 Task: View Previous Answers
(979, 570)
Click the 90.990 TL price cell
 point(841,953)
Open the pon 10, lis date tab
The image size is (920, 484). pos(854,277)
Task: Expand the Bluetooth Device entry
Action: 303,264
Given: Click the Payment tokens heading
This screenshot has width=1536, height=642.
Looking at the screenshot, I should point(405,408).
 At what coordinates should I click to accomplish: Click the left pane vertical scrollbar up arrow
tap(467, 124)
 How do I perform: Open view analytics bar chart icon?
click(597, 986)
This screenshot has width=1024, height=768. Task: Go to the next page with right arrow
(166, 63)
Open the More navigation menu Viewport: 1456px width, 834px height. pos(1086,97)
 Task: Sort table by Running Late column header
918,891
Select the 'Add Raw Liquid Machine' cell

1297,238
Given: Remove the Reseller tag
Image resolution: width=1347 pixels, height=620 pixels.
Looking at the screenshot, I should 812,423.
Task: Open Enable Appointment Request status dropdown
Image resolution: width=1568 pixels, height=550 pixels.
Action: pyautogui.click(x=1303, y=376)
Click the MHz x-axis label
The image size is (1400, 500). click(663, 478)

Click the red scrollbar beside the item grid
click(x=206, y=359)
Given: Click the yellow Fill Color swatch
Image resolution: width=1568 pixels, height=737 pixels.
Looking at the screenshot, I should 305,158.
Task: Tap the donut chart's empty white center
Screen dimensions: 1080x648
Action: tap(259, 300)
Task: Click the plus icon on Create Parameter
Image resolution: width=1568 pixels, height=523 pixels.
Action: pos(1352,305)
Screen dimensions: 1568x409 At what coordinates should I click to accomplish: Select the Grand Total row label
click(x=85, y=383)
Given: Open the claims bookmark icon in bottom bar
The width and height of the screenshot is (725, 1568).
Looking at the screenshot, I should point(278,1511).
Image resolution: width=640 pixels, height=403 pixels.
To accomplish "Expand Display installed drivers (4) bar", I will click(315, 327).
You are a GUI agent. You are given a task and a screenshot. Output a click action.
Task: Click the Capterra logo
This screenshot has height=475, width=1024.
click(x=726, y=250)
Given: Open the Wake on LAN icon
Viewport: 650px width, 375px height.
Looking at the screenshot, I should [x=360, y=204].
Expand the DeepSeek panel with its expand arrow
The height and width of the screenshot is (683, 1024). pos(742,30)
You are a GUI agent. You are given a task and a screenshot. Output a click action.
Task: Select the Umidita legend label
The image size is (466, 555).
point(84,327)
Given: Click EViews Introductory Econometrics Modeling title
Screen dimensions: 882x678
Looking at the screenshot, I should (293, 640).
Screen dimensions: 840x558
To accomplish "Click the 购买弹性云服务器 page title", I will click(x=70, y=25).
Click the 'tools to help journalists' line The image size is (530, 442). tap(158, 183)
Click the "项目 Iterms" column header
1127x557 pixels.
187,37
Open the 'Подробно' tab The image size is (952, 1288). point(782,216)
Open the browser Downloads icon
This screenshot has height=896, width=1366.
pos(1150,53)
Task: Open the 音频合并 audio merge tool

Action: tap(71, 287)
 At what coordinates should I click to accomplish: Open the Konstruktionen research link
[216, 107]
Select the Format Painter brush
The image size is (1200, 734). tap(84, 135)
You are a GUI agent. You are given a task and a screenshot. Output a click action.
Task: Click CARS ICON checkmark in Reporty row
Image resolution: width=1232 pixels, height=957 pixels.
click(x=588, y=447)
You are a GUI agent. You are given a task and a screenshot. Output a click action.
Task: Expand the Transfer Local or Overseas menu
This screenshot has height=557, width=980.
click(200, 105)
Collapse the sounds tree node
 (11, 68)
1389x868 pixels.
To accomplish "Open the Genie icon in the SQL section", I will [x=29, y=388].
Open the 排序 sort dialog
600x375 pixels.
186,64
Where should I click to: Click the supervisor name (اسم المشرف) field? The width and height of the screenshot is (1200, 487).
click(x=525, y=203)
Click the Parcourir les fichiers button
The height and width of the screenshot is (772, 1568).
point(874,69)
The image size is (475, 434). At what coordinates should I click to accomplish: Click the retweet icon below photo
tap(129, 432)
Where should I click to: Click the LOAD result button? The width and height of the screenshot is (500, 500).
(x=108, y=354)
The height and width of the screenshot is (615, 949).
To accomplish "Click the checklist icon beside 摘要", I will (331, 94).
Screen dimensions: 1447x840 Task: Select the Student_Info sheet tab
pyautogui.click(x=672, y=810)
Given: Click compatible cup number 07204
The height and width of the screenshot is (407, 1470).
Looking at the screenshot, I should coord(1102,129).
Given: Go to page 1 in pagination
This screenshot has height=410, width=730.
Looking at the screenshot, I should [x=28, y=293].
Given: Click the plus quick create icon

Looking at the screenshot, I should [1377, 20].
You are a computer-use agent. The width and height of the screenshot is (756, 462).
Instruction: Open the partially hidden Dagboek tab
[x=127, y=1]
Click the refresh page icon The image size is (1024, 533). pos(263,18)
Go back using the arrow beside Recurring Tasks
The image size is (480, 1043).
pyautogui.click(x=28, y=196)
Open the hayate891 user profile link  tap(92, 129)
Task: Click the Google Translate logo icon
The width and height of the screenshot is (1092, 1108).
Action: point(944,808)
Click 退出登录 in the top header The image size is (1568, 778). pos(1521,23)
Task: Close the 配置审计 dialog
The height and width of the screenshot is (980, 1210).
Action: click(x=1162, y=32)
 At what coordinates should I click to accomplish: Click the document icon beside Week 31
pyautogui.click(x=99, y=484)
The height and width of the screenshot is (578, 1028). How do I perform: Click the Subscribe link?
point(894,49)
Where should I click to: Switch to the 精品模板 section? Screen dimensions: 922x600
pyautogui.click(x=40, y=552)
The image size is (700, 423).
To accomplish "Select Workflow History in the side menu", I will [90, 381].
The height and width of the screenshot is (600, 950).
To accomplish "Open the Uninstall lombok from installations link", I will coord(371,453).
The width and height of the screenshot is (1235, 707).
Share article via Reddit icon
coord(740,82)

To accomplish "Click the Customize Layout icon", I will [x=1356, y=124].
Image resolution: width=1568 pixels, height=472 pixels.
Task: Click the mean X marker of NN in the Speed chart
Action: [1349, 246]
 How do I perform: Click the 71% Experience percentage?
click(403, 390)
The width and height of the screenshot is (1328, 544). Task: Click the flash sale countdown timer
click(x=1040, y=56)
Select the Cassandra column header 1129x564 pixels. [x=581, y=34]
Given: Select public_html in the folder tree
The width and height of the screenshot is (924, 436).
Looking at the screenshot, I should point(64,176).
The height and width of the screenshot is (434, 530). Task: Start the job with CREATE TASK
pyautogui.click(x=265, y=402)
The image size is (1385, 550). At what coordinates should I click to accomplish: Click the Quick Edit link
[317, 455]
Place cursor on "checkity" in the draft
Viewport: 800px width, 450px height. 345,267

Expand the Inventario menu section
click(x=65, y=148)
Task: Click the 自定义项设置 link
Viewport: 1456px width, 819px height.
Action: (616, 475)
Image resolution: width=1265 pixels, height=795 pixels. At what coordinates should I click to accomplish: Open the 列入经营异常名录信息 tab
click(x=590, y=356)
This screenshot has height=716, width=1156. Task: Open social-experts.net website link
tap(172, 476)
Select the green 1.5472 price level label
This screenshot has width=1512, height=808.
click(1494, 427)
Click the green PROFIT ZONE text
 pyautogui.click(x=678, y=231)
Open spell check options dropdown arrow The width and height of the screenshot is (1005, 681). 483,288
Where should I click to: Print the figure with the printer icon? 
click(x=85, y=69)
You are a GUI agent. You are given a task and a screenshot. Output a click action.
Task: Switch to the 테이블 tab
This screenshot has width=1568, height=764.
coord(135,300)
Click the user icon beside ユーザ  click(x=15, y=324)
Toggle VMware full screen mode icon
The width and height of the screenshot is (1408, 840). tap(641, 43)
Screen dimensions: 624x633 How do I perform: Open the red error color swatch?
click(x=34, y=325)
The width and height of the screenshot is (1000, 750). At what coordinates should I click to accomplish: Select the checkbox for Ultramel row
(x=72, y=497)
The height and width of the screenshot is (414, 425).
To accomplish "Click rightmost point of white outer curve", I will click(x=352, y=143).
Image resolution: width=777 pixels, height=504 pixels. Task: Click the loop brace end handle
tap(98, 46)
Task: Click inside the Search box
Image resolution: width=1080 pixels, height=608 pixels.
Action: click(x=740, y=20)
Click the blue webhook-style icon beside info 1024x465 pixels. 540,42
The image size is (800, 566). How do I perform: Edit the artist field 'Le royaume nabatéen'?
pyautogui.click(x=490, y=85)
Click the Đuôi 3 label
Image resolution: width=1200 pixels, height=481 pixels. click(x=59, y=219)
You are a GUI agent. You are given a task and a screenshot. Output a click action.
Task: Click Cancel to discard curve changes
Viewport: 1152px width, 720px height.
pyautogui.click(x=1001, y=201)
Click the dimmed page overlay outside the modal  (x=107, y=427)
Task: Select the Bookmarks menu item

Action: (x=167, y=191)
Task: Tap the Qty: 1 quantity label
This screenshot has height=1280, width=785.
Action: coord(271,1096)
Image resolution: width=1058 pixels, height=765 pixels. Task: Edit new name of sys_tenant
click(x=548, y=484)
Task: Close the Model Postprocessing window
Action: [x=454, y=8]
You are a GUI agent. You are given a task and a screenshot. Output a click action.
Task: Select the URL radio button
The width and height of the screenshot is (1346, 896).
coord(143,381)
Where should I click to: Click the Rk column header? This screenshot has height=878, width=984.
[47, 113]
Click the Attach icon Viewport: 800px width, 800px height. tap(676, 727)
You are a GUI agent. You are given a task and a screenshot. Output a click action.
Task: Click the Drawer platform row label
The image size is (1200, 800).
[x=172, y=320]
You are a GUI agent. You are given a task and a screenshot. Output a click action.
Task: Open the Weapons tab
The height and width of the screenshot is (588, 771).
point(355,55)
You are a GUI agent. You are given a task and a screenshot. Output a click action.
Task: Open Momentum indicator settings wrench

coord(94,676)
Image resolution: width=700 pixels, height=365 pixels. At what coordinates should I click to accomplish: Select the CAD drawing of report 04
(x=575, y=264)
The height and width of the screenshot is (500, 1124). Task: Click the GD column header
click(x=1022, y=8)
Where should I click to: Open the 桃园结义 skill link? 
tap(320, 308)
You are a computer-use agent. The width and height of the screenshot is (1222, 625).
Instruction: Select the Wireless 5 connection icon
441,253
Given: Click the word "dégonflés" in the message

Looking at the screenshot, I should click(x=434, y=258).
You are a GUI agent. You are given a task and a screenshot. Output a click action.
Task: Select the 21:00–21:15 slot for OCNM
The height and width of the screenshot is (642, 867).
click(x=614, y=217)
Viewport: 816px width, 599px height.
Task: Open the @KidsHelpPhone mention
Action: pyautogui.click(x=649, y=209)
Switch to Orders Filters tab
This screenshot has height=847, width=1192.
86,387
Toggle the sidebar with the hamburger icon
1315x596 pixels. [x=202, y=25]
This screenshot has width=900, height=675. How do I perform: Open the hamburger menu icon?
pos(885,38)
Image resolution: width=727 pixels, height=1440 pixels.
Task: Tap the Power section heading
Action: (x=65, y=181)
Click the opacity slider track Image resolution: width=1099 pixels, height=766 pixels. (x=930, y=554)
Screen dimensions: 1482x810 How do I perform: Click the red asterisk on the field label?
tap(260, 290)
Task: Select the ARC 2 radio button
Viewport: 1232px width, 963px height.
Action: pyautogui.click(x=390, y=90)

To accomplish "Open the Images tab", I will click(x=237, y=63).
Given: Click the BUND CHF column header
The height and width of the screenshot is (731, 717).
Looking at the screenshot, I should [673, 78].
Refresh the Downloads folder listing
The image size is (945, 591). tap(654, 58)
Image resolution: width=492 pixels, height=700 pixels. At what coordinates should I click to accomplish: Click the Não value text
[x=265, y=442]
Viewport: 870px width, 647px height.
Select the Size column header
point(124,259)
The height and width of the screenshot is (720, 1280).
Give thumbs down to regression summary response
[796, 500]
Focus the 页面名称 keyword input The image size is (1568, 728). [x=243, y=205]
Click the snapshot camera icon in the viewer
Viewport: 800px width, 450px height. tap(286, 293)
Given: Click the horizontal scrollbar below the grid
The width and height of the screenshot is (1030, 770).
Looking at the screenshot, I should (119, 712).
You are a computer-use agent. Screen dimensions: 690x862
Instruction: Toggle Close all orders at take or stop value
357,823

+++

Which lines of the records above contain the word "white"? Report each one in full.

Task: Tap the donut chart's empty white center
To accomplish "Click rightmost point of white outer curve", I will click(x=352, y=143).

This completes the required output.